With Warren's approach, "you are going to have this clash of interests between the people paying the bills and the beneficiaries," Blahous added. His own estimates indicate Medicare for All would cost the government about $12 trillion more over 10 years than Warren projects.
The Warren campaign downplays the role of shared responsibility and instead points to promised benefits under Medicare for All.
"Every person in America will have full health coverage, get the doctors and the treatments they need, and no more going broke over medical bills," the campaign said in a statement. "Backed up by leading experts, Elizabeth has shown how her plan will do this by having the richest 1% and giant corporations pay a little bit more and without raising taxes on the middle class by one penny."
Under Warren's plan, nearly $9 trillion would come from businesses, in lieu of what they're already paying for employees' health care. About $7 trillion would come from increased taxes on investors, wealthy people and large corporations. An IRS crackdown on tax evasion would net about $2 trillion. The remainder would come from various sources, including dividends of a projected immigration overhaul and eliminating a Pentagon contingency fund used for anti-terrorism operations.

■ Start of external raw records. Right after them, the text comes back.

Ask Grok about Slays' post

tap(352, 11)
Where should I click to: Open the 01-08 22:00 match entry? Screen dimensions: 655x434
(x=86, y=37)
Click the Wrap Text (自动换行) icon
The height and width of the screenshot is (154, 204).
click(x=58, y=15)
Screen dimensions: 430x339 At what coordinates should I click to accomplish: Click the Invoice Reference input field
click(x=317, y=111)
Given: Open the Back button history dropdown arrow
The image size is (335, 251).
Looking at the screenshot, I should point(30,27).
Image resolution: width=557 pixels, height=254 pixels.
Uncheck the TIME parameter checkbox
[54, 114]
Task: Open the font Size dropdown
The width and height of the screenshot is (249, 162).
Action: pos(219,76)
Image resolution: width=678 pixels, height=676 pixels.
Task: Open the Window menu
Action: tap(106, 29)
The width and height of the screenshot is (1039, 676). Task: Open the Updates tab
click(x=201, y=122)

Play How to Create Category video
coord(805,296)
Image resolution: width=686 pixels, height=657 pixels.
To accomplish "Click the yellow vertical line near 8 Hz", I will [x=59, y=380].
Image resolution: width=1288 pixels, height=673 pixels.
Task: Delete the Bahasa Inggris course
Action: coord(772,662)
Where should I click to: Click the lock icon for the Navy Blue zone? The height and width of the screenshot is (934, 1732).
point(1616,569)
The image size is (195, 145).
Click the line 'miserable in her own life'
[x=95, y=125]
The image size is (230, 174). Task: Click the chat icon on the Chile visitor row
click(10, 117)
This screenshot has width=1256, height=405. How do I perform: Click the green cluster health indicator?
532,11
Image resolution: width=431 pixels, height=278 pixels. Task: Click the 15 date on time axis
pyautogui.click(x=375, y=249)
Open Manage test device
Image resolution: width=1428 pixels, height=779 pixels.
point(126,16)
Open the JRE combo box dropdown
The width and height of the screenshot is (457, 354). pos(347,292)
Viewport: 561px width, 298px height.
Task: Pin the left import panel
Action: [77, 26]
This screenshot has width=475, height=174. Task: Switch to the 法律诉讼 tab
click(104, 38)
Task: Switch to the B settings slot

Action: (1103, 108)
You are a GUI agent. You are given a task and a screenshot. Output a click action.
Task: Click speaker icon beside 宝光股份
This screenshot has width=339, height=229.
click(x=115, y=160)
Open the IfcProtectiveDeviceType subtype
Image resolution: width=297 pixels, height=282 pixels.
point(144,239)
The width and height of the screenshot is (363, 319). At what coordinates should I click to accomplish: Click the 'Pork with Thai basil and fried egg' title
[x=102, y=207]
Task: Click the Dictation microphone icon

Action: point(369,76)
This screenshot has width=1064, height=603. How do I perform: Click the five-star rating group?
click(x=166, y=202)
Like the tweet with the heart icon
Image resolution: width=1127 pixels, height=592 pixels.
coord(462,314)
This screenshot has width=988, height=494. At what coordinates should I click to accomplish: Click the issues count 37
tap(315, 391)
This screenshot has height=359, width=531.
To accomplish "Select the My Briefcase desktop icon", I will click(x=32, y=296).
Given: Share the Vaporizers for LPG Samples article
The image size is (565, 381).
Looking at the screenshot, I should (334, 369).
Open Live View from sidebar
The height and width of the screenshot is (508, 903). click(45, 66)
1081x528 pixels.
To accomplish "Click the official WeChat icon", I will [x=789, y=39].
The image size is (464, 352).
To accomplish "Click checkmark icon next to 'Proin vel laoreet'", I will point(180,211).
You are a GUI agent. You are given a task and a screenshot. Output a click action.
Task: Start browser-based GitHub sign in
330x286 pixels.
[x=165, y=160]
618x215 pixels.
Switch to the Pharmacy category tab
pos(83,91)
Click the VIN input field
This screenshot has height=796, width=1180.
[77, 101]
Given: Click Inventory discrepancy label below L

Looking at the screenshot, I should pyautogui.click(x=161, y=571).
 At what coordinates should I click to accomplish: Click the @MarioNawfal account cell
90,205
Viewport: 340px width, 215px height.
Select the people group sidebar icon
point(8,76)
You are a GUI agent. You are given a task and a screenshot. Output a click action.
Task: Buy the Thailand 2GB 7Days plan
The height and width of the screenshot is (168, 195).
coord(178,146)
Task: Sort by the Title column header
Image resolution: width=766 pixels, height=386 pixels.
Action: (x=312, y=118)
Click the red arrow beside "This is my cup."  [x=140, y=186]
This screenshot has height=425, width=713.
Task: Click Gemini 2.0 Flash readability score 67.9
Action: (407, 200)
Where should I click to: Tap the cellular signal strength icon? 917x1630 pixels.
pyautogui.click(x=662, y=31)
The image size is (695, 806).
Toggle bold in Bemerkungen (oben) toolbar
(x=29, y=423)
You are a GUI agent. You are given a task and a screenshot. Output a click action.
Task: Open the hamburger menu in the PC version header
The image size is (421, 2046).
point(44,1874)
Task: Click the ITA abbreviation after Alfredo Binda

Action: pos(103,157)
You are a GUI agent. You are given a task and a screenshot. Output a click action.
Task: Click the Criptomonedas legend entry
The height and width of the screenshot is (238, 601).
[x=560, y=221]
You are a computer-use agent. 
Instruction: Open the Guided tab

Sen. Bernie Sanders list of options to pay for Medicare for All includes a 4% income-based premium collected from most households.
John Rother, CEO of the National Coalition on Health Care umbrella group, said he can follow Warren's argument about making the wealthy pay, but it still looks like a hard sell.
"What is different today is the tremendous gap between the well-off and middle-class people," he said. "In a way it makes sense as a step toward greater equality, but it is still a little tricky politically because you don't have that same sense that 'this is mine, I paid into it, and therefore no one is going to take it away.'" His group has taken no position on Medicare for All.
History records that various payment options were offered for Social Security in the 1930s and FDR favored a broad payroll tax. One competing idea involved a national sales tax.
An adviser's memo in the Social Security archives distills Roosevelt's thinking.
"We put those pay roll contributions there so as to give the contributors a legal, moral, and political right to collect their pensions and their unemployment benefits," Roosevelt was quoted as saying.
"With those taxes in there, no damn politician can ever scrap my social security program," he added. "Those taxes aren't a matter of economics, they're straight politics."